- PROBLEM REQUIREMENTS: Find every line in the entries that holds the string "target" and report it.

------ SUPPLIED RECORDS

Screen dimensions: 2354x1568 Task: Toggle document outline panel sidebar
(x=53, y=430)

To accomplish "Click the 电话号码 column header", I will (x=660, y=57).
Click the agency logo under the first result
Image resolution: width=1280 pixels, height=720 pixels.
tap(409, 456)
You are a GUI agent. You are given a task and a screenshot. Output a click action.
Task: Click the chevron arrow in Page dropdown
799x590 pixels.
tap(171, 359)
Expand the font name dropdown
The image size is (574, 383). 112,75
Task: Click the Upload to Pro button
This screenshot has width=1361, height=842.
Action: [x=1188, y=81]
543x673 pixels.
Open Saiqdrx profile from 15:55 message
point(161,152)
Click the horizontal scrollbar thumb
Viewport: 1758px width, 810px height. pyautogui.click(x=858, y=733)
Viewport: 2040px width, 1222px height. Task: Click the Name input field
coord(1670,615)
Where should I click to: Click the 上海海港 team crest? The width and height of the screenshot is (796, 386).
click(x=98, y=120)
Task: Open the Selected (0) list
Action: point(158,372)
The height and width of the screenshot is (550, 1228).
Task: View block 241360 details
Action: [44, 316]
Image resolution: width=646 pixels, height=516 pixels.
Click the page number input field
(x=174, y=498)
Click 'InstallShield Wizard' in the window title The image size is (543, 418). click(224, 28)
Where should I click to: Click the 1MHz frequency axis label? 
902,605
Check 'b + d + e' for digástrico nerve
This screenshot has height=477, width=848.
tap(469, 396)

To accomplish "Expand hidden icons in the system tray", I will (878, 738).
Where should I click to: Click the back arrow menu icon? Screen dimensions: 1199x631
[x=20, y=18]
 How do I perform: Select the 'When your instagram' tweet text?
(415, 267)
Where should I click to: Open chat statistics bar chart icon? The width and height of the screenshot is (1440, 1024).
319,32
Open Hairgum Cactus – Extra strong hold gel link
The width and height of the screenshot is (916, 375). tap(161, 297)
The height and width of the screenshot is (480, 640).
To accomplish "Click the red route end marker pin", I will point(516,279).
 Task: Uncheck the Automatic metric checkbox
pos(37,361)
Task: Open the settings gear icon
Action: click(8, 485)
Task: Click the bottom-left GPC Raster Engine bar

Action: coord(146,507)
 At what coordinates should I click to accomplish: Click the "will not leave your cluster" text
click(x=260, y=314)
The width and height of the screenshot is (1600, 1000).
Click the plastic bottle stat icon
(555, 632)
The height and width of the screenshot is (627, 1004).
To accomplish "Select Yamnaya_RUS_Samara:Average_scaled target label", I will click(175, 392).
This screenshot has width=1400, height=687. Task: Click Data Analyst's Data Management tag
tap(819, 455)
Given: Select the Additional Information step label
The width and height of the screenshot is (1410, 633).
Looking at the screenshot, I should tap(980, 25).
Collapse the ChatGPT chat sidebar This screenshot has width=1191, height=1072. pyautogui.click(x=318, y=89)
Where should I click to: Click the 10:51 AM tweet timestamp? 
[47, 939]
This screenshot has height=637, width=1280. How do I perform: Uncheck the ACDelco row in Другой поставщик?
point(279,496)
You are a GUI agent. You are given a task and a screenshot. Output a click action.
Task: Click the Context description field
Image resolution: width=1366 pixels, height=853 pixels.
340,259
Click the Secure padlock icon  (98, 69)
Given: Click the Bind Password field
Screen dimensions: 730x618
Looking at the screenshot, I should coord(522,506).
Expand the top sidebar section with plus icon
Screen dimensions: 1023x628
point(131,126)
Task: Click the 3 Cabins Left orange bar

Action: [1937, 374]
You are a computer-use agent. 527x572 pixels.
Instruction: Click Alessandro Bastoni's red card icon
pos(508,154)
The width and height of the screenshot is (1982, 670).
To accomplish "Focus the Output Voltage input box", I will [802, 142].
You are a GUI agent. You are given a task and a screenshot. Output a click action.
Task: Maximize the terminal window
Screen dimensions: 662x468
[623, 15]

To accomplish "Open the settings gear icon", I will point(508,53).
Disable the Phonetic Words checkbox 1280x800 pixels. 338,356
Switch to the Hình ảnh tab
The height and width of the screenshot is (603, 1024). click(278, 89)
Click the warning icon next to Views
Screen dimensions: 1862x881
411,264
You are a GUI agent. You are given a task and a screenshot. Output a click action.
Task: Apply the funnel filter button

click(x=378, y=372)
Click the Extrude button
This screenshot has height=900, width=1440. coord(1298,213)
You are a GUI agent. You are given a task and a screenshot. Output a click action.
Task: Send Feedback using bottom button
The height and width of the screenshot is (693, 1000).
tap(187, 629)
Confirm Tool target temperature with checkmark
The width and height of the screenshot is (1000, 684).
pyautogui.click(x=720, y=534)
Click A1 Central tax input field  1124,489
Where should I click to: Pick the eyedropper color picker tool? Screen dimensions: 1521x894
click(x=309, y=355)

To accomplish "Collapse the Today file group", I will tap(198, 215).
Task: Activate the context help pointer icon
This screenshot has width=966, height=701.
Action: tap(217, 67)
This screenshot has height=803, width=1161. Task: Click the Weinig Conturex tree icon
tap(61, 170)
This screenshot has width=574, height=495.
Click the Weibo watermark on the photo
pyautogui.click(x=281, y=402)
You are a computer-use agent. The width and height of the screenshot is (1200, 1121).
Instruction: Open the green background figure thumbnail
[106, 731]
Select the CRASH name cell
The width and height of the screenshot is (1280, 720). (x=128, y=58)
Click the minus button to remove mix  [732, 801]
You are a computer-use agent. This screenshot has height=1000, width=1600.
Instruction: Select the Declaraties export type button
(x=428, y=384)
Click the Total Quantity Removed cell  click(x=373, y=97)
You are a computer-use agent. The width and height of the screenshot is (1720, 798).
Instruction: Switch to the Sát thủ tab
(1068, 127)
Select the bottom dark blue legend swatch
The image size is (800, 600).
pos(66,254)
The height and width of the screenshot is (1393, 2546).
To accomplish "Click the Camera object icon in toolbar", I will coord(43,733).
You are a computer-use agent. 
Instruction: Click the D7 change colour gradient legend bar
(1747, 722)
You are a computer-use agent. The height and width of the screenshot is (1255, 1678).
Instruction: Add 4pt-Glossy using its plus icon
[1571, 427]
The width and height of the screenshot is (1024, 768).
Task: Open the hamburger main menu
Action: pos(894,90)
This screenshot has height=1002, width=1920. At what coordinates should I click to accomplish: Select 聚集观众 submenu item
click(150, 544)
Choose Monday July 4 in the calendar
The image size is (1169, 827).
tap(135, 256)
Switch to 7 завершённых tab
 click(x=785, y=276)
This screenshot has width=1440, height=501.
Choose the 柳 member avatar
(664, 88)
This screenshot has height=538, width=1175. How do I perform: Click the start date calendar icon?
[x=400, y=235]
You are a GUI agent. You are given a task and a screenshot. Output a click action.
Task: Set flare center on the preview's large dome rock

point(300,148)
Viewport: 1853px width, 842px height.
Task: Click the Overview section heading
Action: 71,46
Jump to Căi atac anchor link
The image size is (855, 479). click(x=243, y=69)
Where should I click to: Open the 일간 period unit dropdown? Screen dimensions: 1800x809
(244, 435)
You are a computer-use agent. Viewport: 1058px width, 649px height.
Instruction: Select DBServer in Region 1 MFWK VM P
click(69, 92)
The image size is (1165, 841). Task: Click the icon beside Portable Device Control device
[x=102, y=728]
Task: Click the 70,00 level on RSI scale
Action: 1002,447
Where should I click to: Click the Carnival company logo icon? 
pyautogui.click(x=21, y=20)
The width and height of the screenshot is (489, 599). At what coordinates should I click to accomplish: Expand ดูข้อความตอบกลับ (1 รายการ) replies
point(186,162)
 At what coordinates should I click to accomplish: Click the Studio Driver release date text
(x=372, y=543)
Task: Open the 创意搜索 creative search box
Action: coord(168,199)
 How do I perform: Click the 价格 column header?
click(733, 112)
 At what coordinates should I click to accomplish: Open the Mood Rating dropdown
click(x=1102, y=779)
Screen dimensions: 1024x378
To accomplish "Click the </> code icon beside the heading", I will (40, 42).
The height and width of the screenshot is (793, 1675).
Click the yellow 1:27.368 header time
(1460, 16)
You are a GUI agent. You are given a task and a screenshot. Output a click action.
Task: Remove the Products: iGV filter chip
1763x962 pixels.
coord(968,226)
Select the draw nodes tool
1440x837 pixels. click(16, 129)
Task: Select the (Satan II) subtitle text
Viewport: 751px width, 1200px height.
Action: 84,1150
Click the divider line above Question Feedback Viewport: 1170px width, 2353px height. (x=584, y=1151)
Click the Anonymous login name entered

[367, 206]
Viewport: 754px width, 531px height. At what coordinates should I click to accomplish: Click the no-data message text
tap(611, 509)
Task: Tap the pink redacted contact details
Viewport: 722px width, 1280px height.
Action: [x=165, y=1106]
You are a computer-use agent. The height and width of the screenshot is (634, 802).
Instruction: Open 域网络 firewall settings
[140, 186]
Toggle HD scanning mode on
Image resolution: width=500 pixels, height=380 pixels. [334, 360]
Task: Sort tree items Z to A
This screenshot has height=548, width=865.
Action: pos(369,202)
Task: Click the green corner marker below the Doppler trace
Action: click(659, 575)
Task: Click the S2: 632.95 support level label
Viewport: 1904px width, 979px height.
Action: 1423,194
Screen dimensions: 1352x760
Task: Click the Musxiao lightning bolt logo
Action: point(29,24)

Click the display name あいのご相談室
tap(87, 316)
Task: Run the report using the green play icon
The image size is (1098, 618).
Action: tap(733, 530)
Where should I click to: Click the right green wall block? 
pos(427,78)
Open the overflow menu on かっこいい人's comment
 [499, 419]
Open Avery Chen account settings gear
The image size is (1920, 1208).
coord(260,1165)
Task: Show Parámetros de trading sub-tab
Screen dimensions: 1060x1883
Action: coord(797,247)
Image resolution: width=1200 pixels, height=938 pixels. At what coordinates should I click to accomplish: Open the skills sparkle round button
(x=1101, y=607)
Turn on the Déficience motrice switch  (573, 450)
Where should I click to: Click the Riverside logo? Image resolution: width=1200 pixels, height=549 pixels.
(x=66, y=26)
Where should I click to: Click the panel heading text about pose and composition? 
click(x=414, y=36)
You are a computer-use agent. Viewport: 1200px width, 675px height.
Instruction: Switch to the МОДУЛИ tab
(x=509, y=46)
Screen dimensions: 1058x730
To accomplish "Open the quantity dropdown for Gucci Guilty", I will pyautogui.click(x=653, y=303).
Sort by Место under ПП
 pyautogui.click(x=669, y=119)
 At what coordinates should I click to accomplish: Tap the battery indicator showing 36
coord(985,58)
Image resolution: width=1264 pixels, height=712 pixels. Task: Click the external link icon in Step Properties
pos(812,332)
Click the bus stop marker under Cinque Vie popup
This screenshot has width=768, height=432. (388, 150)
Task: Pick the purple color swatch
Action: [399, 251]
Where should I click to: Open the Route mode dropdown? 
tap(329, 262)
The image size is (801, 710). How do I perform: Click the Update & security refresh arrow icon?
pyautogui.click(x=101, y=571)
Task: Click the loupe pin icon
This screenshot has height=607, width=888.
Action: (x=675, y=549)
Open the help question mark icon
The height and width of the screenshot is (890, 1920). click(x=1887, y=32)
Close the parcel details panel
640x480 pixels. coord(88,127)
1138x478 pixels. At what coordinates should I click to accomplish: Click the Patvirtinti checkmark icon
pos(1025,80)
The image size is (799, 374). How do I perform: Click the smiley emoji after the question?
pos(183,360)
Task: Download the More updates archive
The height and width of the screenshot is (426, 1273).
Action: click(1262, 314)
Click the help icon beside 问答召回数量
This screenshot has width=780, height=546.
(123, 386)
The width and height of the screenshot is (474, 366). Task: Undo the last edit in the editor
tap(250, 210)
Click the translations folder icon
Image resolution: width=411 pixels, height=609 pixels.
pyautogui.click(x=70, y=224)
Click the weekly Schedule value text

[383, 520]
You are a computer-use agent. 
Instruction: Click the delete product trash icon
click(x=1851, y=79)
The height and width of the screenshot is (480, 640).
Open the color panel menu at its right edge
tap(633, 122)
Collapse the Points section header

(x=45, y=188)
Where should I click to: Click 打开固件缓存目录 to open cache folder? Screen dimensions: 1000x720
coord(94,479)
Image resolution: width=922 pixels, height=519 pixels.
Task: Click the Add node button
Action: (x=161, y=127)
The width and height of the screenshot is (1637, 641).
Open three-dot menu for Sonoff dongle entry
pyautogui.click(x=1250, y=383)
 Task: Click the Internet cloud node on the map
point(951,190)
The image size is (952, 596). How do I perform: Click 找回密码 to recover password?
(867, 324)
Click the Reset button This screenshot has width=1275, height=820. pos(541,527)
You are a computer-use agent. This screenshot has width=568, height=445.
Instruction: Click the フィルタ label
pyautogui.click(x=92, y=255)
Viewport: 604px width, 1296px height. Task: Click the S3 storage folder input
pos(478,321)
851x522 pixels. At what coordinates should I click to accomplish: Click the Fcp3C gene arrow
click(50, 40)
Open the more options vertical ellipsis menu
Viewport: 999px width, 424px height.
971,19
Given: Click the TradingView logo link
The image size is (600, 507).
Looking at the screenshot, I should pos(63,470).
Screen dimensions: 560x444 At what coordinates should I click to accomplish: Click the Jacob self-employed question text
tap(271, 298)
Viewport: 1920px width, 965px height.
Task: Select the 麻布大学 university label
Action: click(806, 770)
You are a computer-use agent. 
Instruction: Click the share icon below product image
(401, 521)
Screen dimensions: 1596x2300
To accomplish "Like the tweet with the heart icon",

------------

- TASK RESULT:
To accomplish "Select Yamnaya_RUS_Samara:Average_scaled target label", I will click(175, 392).
Confirm Tool target temperature with checkmark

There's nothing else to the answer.